▸ THE RECORDS:
┌────────

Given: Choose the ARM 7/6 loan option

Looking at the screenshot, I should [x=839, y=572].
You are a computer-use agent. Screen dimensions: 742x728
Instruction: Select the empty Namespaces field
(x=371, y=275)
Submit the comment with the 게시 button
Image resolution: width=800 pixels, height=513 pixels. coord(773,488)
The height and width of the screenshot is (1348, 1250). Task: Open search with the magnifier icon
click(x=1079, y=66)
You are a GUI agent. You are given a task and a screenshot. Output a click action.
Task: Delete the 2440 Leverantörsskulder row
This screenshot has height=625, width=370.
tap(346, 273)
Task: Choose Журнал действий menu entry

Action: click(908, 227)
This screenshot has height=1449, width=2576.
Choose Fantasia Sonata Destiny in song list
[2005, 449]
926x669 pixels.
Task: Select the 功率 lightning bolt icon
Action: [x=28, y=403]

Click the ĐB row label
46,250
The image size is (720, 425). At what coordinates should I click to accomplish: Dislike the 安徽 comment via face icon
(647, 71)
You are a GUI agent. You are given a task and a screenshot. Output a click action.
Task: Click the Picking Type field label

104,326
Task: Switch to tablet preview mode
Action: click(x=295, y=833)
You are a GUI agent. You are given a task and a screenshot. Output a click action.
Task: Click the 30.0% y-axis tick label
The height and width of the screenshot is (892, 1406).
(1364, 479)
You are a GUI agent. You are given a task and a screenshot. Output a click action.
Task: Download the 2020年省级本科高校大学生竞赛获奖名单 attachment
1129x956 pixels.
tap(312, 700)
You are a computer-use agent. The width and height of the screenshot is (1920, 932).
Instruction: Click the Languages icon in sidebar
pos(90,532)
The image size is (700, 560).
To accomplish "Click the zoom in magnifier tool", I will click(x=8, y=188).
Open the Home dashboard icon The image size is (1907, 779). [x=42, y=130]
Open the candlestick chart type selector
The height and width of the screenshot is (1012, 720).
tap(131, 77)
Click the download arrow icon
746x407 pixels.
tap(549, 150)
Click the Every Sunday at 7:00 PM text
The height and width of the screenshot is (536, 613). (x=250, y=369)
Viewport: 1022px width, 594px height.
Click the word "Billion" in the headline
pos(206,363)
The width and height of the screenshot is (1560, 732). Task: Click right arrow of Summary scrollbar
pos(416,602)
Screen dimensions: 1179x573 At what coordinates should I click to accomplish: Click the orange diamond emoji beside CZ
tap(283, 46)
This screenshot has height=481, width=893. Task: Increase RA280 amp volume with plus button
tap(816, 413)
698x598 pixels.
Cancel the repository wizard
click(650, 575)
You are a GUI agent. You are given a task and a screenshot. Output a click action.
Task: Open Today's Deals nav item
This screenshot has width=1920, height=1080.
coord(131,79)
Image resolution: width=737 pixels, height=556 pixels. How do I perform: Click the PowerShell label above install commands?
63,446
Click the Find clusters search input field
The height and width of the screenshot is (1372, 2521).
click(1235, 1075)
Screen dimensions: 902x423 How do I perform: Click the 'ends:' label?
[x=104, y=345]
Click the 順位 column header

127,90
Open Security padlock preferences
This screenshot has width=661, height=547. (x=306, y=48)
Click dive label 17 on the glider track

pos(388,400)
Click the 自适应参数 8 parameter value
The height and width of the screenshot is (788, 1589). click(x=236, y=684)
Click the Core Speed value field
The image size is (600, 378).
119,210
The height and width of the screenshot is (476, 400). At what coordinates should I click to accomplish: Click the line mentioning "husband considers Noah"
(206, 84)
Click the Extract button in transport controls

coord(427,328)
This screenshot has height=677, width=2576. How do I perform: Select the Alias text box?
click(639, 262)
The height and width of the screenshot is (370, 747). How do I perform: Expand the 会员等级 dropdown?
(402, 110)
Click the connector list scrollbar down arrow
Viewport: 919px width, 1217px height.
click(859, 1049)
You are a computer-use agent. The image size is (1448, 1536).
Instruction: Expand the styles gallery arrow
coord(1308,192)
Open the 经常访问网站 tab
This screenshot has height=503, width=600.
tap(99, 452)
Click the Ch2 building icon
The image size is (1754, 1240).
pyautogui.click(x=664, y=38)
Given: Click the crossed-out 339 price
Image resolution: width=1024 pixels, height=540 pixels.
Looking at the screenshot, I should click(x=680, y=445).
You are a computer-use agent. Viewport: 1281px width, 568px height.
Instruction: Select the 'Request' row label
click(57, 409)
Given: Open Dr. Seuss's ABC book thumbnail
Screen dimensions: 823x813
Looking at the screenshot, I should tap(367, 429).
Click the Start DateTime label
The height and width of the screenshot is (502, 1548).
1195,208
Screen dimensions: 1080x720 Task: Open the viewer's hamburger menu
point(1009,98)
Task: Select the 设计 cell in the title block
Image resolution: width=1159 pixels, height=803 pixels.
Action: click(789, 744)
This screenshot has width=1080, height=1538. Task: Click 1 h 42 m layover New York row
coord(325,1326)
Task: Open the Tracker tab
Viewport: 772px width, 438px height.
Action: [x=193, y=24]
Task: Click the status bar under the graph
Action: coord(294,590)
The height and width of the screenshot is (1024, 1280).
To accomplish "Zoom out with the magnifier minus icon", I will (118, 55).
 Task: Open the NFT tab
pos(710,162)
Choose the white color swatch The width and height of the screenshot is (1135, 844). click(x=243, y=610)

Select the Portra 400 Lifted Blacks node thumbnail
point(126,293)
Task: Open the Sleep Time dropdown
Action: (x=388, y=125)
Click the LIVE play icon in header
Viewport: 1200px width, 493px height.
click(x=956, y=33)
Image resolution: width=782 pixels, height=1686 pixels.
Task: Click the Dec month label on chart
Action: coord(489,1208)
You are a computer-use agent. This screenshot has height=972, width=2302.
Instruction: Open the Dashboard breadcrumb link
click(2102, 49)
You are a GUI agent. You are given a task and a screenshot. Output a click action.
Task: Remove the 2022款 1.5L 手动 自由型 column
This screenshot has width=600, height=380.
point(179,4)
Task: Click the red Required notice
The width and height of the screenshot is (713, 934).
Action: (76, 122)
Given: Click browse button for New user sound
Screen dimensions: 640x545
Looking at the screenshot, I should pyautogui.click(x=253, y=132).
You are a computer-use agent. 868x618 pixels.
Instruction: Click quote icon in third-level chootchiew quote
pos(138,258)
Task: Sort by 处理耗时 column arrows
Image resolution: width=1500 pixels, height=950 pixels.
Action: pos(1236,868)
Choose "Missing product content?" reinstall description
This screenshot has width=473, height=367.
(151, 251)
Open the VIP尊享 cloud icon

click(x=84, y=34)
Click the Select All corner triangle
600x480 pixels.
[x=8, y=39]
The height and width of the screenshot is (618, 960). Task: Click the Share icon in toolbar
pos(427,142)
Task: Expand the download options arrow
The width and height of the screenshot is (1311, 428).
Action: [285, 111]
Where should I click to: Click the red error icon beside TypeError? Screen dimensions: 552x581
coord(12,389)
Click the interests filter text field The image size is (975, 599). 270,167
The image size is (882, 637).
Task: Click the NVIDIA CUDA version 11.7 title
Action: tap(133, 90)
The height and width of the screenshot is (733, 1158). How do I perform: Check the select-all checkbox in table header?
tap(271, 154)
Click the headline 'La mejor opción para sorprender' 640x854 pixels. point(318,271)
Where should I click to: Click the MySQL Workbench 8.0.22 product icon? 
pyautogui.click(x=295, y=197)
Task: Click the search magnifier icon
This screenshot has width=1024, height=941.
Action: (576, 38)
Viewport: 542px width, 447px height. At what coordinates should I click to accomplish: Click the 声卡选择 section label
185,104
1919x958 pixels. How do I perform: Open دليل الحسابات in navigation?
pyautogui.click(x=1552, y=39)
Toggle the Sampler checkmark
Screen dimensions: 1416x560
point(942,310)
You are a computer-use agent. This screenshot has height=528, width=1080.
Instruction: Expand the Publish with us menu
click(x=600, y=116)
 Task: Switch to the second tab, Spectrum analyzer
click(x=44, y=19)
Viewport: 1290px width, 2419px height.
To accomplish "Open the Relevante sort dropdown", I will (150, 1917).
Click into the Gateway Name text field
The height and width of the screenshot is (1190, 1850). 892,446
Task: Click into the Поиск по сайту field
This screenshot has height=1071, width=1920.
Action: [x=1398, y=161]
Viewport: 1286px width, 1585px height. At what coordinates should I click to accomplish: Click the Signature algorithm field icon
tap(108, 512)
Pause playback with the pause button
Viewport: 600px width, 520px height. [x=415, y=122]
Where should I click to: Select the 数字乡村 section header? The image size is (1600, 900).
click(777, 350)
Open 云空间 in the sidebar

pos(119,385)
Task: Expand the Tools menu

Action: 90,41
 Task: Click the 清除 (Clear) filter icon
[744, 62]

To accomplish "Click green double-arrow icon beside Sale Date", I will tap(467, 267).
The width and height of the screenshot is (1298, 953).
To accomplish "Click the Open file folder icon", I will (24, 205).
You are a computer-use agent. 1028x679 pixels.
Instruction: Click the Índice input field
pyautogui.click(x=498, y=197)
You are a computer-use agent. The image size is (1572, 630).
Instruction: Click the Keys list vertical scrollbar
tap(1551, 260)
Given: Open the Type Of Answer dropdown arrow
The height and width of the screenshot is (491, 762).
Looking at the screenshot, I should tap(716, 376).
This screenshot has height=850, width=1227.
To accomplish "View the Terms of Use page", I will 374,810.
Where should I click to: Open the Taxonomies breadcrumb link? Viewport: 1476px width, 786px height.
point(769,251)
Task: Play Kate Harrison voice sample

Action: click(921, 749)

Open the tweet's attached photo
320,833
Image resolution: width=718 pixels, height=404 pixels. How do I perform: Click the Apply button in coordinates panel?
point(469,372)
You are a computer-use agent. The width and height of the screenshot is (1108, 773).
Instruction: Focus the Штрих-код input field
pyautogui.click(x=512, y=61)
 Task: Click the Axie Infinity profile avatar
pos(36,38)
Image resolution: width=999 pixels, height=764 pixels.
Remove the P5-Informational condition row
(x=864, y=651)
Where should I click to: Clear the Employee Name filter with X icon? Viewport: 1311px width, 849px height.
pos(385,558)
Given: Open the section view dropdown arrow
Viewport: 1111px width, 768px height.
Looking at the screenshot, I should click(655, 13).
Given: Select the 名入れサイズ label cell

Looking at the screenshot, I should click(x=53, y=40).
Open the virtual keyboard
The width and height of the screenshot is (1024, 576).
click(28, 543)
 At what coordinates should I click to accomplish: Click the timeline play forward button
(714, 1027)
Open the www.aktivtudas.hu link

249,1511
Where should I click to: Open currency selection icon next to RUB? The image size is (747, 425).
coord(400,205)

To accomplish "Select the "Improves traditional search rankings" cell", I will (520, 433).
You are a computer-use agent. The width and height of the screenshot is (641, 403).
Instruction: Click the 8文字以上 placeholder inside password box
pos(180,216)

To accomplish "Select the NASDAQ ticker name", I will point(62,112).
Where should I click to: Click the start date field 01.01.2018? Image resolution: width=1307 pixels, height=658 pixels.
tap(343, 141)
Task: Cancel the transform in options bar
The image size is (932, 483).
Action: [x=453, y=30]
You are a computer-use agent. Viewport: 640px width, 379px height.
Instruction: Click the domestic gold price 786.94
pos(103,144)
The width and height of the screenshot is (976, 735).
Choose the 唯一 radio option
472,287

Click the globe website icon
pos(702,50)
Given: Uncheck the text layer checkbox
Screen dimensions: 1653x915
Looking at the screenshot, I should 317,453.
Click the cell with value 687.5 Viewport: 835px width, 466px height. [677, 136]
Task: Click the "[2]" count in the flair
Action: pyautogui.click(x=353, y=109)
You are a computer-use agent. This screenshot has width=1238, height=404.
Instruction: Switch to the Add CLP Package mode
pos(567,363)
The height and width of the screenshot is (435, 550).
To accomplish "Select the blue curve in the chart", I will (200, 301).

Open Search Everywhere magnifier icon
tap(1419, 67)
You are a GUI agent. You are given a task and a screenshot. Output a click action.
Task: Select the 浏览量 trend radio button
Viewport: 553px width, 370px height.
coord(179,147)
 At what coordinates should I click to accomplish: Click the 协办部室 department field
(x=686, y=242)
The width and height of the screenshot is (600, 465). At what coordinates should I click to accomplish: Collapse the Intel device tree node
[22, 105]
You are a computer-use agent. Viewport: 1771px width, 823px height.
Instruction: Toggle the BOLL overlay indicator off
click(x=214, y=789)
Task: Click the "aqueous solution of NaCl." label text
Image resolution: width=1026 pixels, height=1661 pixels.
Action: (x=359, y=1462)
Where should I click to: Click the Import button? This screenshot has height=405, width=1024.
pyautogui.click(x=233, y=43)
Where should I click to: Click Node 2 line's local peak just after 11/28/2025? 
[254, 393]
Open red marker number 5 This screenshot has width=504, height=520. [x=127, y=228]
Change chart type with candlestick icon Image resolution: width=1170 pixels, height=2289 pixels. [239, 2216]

└────────

▸ WORK INSTRUCTION:
Starting with the line with "Instruction: Click the Keys" above and going on through the line with "is (1108, 773).", transcribe every line exactly, both ends included, and add nothing.

▸ REPLY:
Instruction: Click the Keys list vertical scrollbar
tap(1551, 260)
Given: Open the Type Of Answer dropdown arrow
The height and width of the screenshot is (491, 762).
Looking at the screenshot, I should tap(716, 376).
This screenshot has height=850, width=1227.
To accomplish "View the Terms of Use page", I will 374,810.
Where should I click to: Open the Taxonomies breadcrumb link? Viewport: 1476px width, 786px height.
point(769,251)
Task: Play Kate Harrison voice sample

Action: click(921, 749)

Open the tweet's attached photo
320,833
Image resolution: width=718 pixels, height=404 pixels. How do I perform: Click the Apply button in coordinates panel?
point(469,372)
You are a computer-use agent. The width and height of the screenshot is (1108, 773).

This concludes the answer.